There was some disappointment among power users when iPadOS 15 was announced because we didn’t get some of the features and apps that many of us were hoping for. I didn’t get the enhanced external display support that I was really hoping to get this year. Others were hoping for things like iPadOS versions of Apple’s pro apps, multi-user support, or even some elements of macOS being ported over. The point is that, while the new features we did get in iPadOS 15 look great, none of us got everything we wanted.
A lot of the disappointments were related to the power of the new M1 iPad Pros, which were released a month ahead of WWDC. The combo of impressive specs and Apple moving to the M1 name for the processor definitely inflated expectations and left many iPad users wanting more.
There is one group of new iPad Pro owners who have been especially vocal in their disappointment with iPadOS 15. Many of the people who bought the 1 TB and 2 TB versions of the iPad Pro did so to get the expanded 16 GB of RAM that comes with both. This setup seemed to be perfectly suited for running pro-level applications, as well as to provide additional headroom for developers to take advantage of in the future.
Unfortunately, after the release of the new iPad Pros, we learned that they were still constrained by an old restriction that limits apps from using more than 5 GB of RAM. This limit is based on the 6 GB that was available in previous two gens of iPad Pro models. Even though all of the 2021 iPad Pros have 8 or 16 GB, third party apps currently have no way to take advantage of it.
When this limitation wasn’t specifically addressed during WWDC, it seemed like Apple might be pushing any potential changes off a while. That felt like an unfortunate miss on their part.
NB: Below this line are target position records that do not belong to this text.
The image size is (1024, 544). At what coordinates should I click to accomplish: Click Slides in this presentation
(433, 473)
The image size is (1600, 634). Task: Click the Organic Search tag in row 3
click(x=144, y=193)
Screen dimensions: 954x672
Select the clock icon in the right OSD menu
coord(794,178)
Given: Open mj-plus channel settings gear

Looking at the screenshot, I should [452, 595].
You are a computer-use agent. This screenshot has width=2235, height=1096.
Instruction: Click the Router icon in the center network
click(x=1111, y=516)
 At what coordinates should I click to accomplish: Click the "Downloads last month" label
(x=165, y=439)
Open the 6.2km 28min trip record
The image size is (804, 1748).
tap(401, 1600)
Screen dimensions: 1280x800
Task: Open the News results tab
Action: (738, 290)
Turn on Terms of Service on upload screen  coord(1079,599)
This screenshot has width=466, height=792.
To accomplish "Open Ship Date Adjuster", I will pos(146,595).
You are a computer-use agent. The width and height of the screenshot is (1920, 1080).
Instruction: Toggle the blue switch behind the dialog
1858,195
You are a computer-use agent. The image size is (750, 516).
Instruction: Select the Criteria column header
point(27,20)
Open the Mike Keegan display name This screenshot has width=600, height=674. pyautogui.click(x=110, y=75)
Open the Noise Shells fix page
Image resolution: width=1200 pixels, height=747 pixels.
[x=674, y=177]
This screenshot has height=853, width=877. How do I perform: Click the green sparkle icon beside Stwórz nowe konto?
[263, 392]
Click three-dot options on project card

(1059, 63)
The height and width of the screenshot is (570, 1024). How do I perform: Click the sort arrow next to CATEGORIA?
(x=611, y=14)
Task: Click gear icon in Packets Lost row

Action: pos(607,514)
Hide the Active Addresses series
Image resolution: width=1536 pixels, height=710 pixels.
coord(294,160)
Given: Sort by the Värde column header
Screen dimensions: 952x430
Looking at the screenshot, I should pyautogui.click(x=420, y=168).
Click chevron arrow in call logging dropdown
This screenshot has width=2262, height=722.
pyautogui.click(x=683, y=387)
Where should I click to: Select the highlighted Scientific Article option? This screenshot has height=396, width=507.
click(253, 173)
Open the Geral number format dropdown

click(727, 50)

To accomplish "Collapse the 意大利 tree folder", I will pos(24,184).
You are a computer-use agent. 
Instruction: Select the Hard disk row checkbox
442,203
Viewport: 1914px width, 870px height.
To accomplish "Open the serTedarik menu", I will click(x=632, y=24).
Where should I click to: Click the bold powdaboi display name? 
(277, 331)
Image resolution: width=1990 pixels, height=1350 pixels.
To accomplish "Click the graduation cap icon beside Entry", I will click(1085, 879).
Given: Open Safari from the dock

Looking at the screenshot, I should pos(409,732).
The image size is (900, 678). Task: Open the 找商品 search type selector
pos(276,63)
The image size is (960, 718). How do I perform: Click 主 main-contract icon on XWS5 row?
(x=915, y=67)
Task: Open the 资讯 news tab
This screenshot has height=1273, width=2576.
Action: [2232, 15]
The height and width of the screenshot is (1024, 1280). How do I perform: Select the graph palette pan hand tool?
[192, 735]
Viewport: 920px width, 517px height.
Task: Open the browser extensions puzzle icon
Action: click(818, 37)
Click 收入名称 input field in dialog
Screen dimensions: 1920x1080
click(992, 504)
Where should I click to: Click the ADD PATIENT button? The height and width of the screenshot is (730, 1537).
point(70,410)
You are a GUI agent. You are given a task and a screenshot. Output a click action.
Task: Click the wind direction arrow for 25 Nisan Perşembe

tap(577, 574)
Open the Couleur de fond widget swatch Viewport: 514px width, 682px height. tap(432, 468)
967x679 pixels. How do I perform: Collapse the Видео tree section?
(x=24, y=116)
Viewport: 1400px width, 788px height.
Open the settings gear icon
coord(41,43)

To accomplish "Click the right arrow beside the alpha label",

Thankfully, that tuned out to not be the case, as Apple has just announced a new public entitlement that will allow developers to request privileged access to RAM. Note that this capability was already part of iOS and iPadOS, but it was a private entitlement that only first party apps and OS system processes could use.
So, this really isn’t a major change to iOS and iPadOS. Apple is simply opening up access to an existing feature to all developers. However, this is still a potentially significant upgrade for power users. It should give developers of pro apps more incentive to improve and expand existing applications, as well as bring new ones to the platform. If this pan out, I think we will see the 1 TB and 2 TB models become the standard for iPad Pro power users in the future.
I’m sure this will be especially good news to those users who have already invested in these iPad Pro models for their 16 GB of RAM. It will take time, but hopefully their promise of more horsepower to run pro apps will be fulfilled now that the reigns are being relaxed a bit.
Apple making this memory allocation entitlement public may not be a major new feature, but it is a small change that shows that they are listening to what users want. They are just a lot slower in delivering than most of us would prefer.